Alaska is among the quickest states to publish abortion statistics—out of the 46 states that release abortion reports to the public, Alaska is the first to publish its full 2017 report. However, while timely, the report is not as comprehensive as other states’. A survey of state abortion reporting by the Charlotte Lozier Institute ranked Alaska’s reports at 21st best out of the 50 states, the District of Columbia, and New York City. Alaska could improve its reporting by including data on complications resulting from abortion. Some discrepancies in the total number of abortions reported year to year should also be clarified (see note 1 below). Lastly, the state could be more specific about why women choose abortion and where these abortions take place, as some states already report. With Alaska’s Medicaid expansion continuing to affect abortion trends in the state, information on where and why women get abortions is increasingly relevant.


Fig. 1

Fig. 2

  1. Abortion totals are taken from each year’s annual report. There are some instances of discrepancy between the total number of abortions in a given year’s annual abortion report and the total for that year as provided in tables of later abortion reports. For example, Alaska’s 2014 abortion report states that a total of 1,361 abortions occurred in the state that year; however, the 2015, 2016, and 2017 reports state that there was a total of 1,518 abortions occurring in the state in 2014. None of the later reports acknowledge or directly explain the higher, amended number. The increase does not appear to be attributable to reports coming in later regarding Alaskan women who obtained abortions out of state since each of these reports (2014, 2015, and 2016) includes a general statement in the introduction that since “out of state abortion occurrence data are incomplete, they are not included in this report.”
  2. Alaska does not report the state abortion rate.
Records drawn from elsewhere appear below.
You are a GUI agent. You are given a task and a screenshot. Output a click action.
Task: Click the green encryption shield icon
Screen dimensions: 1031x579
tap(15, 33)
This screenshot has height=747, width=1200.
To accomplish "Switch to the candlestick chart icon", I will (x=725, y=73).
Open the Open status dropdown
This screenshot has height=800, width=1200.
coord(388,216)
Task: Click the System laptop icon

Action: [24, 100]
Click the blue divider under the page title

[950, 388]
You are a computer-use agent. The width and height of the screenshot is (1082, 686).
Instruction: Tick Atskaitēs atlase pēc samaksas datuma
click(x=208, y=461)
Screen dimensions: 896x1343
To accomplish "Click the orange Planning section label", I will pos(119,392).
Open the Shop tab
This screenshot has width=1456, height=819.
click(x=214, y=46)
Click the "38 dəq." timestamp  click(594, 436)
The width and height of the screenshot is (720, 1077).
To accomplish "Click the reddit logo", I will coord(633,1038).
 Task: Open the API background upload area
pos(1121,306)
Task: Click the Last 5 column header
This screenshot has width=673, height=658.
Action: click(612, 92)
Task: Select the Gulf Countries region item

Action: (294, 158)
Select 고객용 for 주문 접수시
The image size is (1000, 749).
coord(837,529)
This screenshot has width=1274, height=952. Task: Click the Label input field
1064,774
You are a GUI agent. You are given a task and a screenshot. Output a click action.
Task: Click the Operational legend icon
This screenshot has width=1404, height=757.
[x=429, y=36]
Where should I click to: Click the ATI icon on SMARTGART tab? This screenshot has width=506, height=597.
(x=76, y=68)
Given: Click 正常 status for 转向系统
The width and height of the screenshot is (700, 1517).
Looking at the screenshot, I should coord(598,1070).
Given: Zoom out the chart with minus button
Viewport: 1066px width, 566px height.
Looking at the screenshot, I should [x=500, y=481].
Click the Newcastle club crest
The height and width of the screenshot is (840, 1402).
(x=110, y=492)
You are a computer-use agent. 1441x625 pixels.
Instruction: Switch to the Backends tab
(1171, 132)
Rates were calculated by the Charlotte Lozier Institute using population estimates from the United States Census Bureau. The rates were calculated using the following formula: (total number of abortions performed in Alaska ÷ number of resident women ages 15-44) x 1,000. To calculate the rates, abortion totals for 2013 through 2017 were taken from the 2017 report and abortion totals for 2010 through 2012 were taken from the 2014 report.